#### ACTION ITEM:
In the prohibitin abstract, name every cellular location where prohibitin is said to reside, whether in earlier reports or in the new findings.

Prohibitin co-localizes with Rb in the nucleus and recruits N-CoR and HDAC1 for transcriptional repression

Abstract
The potential tumor suppressor protein prohibitin can prevent cell proliferation and this required its binding to the Rb protein. Prohibitin could repress the transcriptional activity of E2F family members and this required a part of the marked box region of E2F. The sub-cellular localization of prohibitin has been variously attributed to the mitochondria as well as the inner cell membrane. Here we show that a subset of prohibitin molecules are present in the nucleus where it co-localizes with the Rb protein. Deletion of a putative amino-terminal membrane-docking domain of prohibitin had no effect on its ability to suppress cell proliferation or inhibit E2F activity. Our experiments show that a 53 amino-acid stretch of E2F1 is sufficient for being targeted by prohibitin; fusion of this region to GAL4–VP16 construct could make it susceptible to prohibitin-mediated, but not Rb-mediated repression. Prohibitin, like Rb, could repress transcription from SV40 and major late promoters when recruited directly to DNA. Prohibitin mediated transcriptional repression required histone-deacetylase activity, but unlike Rb, additional co-repressors like N-CoR are also involved. Repression by prohibitin correlates with histone deacetylation on promoters and this was reversed by IgM stimulation of cells; IgM did not affect Rb-mediated repression or deacetylation of the promoters. Prohibitin thus appears to repress E2F-mediated transcription utilizing different molecular mediators and facilitate channeling of specific signaling pathways to the cell cycle machinery.

Stored items from a collection:

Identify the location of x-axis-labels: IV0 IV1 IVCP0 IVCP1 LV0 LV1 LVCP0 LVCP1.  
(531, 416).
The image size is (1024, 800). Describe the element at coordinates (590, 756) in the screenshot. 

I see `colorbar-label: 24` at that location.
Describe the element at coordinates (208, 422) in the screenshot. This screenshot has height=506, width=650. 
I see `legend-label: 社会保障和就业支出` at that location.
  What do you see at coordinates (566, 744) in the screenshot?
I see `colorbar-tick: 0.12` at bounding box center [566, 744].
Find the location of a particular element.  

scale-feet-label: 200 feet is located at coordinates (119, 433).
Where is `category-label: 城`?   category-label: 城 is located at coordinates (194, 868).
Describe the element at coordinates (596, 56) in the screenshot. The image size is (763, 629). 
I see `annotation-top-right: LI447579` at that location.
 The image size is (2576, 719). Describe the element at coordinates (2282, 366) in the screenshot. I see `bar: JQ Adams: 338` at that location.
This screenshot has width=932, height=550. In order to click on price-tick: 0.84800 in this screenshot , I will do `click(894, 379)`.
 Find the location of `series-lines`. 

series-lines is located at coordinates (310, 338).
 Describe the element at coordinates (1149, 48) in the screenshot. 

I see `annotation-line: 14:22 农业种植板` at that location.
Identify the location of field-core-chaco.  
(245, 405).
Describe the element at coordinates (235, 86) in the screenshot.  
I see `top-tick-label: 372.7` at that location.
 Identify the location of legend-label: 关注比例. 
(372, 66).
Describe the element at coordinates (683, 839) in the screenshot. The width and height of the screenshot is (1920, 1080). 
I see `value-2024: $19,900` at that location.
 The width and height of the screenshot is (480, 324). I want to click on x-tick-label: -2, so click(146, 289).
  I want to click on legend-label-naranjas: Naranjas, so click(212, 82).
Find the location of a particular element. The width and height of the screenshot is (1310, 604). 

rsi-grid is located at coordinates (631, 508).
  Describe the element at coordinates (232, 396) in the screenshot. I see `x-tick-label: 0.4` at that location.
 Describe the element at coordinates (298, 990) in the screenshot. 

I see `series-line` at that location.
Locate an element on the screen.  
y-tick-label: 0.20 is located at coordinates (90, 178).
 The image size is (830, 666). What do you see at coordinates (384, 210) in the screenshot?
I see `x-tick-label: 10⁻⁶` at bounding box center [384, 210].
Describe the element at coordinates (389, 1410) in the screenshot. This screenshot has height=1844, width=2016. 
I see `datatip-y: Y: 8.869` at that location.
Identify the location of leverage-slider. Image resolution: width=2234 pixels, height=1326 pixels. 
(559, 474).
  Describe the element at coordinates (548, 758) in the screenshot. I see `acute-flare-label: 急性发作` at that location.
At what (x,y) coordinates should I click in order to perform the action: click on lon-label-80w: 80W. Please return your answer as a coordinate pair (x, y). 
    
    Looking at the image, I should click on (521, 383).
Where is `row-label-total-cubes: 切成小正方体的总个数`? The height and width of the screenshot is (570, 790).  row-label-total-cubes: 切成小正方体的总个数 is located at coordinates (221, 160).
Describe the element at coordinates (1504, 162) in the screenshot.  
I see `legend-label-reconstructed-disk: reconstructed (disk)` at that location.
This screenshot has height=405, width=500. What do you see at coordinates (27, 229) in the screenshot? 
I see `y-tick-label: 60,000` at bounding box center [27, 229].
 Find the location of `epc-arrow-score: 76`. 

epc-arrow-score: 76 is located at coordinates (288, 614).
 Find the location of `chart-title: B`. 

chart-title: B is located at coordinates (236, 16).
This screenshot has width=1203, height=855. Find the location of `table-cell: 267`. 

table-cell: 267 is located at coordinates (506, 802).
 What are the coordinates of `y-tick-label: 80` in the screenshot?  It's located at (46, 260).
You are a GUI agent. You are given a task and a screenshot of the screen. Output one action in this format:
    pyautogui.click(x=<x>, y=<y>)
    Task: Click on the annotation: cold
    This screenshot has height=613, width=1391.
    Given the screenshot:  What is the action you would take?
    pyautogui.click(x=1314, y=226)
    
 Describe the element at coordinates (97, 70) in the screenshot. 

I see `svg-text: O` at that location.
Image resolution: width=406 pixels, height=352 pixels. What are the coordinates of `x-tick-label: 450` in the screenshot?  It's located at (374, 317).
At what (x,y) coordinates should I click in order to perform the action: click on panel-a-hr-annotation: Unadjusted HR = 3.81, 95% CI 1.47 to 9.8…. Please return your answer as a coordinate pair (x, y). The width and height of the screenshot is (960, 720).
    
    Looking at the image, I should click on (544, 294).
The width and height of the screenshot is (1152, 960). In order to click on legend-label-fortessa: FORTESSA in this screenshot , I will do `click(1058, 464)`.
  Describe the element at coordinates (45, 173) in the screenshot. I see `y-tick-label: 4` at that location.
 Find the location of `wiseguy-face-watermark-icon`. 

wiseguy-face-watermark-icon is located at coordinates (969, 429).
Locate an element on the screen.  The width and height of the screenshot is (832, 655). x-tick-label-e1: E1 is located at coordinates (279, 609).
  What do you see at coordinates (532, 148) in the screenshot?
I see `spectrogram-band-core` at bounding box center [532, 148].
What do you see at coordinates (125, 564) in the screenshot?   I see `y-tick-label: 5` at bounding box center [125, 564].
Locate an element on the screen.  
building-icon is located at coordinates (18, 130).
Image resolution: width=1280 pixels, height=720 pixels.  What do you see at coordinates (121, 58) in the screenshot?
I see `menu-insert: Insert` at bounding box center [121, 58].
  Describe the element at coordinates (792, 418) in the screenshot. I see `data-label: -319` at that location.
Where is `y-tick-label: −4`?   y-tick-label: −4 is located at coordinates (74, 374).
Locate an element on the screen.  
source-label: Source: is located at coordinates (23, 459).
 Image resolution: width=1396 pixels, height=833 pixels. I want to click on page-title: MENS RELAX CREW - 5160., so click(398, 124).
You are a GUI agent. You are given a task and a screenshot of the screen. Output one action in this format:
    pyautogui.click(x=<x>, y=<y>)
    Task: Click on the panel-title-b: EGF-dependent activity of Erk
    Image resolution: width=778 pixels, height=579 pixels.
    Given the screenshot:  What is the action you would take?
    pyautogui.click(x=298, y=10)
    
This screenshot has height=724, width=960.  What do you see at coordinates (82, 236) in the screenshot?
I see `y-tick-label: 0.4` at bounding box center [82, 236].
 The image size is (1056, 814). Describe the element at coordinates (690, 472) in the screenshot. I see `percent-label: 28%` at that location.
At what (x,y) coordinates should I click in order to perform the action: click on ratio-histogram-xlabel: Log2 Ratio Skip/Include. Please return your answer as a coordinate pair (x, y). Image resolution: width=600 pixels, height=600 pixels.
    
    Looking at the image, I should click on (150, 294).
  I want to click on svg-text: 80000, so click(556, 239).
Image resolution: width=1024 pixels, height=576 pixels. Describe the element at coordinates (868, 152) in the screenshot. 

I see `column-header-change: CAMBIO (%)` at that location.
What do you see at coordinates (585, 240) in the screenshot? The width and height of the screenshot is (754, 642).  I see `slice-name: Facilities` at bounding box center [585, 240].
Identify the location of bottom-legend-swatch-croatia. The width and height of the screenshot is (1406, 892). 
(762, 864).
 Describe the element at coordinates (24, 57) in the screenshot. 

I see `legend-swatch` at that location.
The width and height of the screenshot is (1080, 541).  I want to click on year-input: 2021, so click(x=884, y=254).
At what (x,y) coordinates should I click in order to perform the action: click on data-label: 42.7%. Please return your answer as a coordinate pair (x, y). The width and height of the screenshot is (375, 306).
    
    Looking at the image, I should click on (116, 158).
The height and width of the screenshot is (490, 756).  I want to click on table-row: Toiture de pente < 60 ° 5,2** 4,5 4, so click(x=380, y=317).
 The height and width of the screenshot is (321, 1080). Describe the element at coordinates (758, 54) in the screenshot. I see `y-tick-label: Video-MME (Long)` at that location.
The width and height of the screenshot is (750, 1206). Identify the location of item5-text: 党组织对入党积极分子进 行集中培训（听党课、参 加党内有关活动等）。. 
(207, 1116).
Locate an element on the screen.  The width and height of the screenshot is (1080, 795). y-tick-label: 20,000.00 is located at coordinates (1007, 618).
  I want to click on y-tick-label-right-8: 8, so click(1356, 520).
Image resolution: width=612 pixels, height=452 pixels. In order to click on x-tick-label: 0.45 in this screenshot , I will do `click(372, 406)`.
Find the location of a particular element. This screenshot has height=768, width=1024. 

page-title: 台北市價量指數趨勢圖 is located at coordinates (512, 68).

#### RESPONSE:
Mitochondria, the inner cell membrane, the nucleus